Write out, word for word, every line in the data below from the one containing "The image size is (800, 450)." to the one containing "Task: Click the orange", both of them included.

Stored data
○ ○ ○

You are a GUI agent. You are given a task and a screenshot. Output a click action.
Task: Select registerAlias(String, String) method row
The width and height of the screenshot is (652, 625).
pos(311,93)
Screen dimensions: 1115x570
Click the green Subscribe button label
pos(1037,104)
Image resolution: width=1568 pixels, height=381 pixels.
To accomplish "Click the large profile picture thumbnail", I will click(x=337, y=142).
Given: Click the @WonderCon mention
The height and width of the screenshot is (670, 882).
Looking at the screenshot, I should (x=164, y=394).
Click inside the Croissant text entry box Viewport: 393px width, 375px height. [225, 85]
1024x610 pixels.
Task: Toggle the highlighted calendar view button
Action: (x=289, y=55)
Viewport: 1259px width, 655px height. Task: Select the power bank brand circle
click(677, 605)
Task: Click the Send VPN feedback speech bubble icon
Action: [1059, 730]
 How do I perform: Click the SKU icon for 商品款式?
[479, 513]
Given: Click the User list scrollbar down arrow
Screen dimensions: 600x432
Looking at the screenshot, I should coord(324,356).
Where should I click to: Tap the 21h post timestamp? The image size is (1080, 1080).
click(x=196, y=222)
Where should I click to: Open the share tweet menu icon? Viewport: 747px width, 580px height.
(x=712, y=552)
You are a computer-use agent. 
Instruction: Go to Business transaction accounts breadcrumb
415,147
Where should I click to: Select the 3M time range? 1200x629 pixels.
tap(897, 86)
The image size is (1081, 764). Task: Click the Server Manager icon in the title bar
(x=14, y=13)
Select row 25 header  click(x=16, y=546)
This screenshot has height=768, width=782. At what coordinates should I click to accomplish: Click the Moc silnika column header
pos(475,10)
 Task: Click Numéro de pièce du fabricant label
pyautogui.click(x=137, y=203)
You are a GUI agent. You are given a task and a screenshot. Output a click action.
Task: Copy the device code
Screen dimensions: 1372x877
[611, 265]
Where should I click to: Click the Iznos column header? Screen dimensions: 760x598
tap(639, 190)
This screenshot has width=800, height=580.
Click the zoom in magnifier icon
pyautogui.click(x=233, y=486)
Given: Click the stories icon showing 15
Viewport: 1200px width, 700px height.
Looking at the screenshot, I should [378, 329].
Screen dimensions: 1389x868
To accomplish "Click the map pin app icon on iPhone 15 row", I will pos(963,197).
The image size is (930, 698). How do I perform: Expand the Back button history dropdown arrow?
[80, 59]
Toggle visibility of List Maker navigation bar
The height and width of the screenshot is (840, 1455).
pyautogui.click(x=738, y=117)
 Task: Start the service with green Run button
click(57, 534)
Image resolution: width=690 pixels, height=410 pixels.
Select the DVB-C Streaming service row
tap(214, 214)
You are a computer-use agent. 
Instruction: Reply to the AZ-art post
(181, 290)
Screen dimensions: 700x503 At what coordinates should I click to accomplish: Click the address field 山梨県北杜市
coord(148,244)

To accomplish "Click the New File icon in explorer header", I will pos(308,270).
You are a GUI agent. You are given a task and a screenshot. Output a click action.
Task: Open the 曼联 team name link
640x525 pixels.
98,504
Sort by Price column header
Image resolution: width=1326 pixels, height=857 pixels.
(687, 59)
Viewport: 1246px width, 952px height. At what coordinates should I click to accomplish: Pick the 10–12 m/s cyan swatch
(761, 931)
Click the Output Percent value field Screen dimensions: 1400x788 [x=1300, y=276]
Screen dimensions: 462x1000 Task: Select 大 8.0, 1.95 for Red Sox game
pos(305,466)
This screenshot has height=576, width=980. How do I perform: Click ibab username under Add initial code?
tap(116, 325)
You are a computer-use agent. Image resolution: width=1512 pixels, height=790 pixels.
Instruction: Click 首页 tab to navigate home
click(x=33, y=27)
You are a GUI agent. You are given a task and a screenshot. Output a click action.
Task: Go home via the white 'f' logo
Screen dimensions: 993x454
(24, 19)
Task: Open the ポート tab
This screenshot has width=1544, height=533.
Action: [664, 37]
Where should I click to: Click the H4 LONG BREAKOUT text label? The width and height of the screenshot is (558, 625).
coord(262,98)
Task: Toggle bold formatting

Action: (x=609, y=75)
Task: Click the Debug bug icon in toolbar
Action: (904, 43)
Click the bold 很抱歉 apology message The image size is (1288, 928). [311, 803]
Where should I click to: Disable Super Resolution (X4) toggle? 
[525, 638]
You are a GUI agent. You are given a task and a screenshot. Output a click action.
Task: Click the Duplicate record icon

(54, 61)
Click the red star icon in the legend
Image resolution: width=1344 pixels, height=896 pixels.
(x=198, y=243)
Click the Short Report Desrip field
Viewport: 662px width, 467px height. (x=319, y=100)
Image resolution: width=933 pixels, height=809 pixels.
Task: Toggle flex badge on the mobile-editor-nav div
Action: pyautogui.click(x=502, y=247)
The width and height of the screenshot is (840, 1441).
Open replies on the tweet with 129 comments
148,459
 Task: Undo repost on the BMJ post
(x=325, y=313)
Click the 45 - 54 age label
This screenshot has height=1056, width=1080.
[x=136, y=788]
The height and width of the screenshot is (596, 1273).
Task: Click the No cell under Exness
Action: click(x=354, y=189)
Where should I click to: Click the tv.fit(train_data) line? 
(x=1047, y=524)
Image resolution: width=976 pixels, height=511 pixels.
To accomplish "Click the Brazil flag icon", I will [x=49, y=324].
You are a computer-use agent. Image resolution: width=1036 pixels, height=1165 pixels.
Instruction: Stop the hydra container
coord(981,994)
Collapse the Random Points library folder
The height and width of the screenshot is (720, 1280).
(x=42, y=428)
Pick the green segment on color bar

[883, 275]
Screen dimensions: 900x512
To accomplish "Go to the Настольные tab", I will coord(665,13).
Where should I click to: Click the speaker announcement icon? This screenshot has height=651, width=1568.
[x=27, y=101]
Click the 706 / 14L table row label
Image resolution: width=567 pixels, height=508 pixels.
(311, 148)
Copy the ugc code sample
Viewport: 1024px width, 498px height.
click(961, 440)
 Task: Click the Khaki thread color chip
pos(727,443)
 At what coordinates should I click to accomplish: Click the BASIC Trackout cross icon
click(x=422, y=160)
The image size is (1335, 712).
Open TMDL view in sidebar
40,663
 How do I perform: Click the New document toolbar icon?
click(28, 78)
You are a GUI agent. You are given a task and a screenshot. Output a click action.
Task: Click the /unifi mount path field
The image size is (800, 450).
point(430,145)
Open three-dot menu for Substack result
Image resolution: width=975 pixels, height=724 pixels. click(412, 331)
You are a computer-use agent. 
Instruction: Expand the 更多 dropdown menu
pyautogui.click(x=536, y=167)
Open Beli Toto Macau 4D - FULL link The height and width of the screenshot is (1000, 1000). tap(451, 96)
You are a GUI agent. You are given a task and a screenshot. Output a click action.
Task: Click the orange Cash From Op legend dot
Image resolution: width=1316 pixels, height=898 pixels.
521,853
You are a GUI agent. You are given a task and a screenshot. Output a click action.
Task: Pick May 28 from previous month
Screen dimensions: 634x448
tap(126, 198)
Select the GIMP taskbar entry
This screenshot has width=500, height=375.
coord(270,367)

○ ○ ○

> _Reply to the exercise_:
The image size is (800, 450).
point(430,145)
Open three-dot menu for Substack result
Image resolution: width=975 pixels, height=724 pixels. click(412, 331)
You are a computer-use agent. 
Instruction: Expand the 更多 dropdown menu
pyautogui.click(x=536, y=167)
Open Beli Toto Macau 4D - FULL link The height and width of the screenshot is (1000, 1000). tap(451, 96)
You are a GUI agent. You are given a task and a screenshot. Output a click action.
Task: Click the orange Cash From Op legend dot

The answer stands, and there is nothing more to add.